= Task requirements =
A - In the World Community Grid thread, what uptime target is set for the application layer?
B - From the World Community Grid thread, list every area on which the budget must be divided.

[Start Text passage]

World Community Grid - View Thread - No Tasks Available

Here is the post describing the outage: https://secure.worldcommunitygrid.org/forums/wcg/viewthread_thread,35980

As for comments with regards to 24x7 support, etc. All programs and systems should be evaluated and reviewed against what level of uptime is desired. As you go from a target of 95% -> 98.5% -> 99% -> 99.9% -> 99.999% the costs gets significantly more expensive as you increase the target uptime. IBM provides us with a solid budget to run this program. Within that budget, have to decide how much we are going to spend on redundancy for server infrastructure, how much to spend on manpower for support and responding to incidents, how much to spend onboarding more research projects, how much to spend developing the website and how much to spend responding to emails, forums, social media, etc.

Our target for uptime at the application layer for World Community Grid is 99.0%. This means that each year our goal (excluding planned maintenance) is to be available 8,672 out of 8,760 hours. We have usually been closer to 99.5%. Early this year we had 3 incidents that caused some extended downtown and we are unfortunately going to be close to 99.0% this year. Note that the hosting infrastructure has a 24x7 staff and has higher availability targets.

We do not like having outages and we work to keep the system at a high level of availability. However, we do feel that the target of 99.0% availability is the right balance for the use of our budget on this project.

For those of you frustrated by having your machines idled for part of this time last night, I encourage you to learn about the ability to control how much work is buffered on your devices. You can instruct the client to store X hours of work on your machine so that you will have a supply of work to run locally during events such as this. For those of you new to us, outages of this duration are quite rare and a buffer of 8-12 hours is the most that I would recommend to store.

As someone who had to deal with a 24/7 operation I absolutely agree with Kevin. We operated on a 4 hour/year maximum downtime goal which is .9995 uptime. This is an expensive operational goal. It not only involves personnel on call but also involves multiple redundant systems. It is not for the faint of heart nor the light in the wallet crowd. I applaud IBM and WCG for excellent service.
Cheers

[End Text passage]
[Start Supplied data]

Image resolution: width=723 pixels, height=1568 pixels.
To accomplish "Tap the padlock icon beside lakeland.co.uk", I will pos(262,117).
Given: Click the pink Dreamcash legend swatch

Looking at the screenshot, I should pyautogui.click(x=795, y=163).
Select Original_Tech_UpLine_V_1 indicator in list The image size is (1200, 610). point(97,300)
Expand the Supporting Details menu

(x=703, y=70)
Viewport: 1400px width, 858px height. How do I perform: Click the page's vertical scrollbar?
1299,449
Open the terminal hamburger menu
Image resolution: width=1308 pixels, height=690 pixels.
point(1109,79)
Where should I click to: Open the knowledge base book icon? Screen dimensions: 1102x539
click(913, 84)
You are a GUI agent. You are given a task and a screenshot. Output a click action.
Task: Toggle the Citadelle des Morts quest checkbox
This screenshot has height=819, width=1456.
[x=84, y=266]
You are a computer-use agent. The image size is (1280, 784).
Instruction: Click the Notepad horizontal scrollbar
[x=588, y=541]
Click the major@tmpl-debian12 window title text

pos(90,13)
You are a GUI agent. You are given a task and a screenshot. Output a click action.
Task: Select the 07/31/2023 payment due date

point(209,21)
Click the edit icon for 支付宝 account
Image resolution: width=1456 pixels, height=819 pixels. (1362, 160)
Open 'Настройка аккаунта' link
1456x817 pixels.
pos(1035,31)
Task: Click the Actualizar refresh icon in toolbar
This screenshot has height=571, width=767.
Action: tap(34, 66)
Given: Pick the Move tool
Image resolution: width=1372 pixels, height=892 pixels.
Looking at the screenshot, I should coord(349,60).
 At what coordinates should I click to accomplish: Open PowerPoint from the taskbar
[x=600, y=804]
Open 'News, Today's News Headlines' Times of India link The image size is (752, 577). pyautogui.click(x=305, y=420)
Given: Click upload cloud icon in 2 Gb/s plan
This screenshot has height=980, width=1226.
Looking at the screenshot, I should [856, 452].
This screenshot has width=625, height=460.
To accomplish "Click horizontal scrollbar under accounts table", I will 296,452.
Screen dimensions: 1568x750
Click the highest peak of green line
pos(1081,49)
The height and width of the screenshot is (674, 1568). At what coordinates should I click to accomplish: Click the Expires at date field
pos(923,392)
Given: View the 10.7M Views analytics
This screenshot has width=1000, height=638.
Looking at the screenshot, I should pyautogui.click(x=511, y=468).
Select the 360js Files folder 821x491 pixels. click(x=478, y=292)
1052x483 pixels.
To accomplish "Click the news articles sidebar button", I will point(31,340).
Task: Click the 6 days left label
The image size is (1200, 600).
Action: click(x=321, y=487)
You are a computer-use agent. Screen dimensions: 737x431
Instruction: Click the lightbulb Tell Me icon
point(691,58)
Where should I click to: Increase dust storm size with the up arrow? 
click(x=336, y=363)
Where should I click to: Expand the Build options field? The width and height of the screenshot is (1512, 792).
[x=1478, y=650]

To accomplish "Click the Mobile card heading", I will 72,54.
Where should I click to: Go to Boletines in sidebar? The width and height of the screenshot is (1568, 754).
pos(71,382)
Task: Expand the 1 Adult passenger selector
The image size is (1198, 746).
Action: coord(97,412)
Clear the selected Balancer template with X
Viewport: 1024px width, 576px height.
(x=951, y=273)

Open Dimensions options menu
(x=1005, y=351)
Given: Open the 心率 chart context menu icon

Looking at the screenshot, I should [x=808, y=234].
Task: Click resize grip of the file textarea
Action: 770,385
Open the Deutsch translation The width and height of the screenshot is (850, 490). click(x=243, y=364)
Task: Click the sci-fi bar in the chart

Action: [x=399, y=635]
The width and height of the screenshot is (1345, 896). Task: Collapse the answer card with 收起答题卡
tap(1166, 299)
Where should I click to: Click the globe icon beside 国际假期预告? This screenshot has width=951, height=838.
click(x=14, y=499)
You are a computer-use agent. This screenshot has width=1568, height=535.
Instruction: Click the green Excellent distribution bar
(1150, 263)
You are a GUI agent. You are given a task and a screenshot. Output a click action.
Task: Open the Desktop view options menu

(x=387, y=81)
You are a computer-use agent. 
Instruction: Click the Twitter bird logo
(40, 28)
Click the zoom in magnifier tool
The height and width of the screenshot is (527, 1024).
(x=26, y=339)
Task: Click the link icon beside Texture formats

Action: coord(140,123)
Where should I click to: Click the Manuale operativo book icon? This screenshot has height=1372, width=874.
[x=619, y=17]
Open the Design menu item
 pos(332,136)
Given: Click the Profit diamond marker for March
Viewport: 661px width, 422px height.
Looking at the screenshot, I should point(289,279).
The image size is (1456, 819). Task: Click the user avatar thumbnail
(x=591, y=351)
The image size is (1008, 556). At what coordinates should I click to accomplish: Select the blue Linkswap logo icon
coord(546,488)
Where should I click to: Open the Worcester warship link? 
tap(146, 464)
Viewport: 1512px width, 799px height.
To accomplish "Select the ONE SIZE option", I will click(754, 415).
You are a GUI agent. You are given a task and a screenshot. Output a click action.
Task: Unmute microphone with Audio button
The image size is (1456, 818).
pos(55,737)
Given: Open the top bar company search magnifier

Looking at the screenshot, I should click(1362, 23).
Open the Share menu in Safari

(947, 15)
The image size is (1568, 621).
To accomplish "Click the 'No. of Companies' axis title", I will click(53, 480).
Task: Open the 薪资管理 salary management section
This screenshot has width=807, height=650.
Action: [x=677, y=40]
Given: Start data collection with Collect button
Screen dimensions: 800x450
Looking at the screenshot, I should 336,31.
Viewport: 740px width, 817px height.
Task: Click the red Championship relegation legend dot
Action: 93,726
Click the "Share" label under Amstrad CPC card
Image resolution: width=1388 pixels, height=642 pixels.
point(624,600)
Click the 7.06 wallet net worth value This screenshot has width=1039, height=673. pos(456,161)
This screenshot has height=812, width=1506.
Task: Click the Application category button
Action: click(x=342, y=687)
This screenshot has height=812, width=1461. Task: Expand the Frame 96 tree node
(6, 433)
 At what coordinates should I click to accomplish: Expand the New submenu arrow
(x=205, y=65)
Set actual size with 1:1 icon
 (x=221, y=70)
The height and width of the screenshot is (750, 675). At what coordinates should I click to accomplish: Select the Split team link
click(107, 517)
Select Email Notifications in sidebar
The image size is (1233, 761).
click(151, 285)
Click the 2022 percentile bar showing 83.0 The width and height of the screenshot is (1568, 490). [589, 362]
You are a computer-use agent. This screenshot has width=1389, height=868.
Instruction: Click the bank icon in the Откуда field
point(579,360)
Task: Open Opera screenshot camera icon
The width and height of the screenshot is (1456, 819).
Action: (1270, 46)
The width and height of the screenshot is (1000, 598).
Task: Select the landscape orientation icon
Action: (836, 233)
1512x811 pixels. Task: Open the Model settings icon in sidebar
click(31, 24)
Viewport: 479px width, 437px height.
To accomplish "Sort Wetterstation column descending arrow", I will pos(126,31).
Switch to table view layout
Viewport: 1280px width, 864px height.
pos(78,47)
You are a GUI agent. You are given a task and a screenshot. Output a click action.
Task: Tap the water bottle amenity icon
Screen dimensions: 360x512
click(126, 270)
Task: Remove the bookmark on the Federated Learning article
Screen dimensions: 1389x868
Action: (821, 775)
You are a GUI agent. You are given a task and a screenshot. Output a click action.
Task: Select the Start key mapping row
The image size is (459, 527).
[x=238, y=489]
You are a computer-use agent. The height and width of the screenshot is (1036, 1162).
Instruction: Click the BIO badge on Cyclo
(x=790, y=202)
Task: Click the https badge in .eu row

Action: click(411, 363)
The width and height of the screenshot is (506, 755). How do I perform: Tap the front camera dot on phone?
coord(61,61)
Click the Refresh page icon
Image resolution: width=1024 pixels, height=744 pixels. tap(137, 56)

[End Supplied data]

= Responses in order =
A - 99.0%

B -
- Redundancy for server infrastructure
- Manpower for support and responding to incidents
- Onboarding more research projects
- Developing the website
- Responding to emails, forums, social media, etc.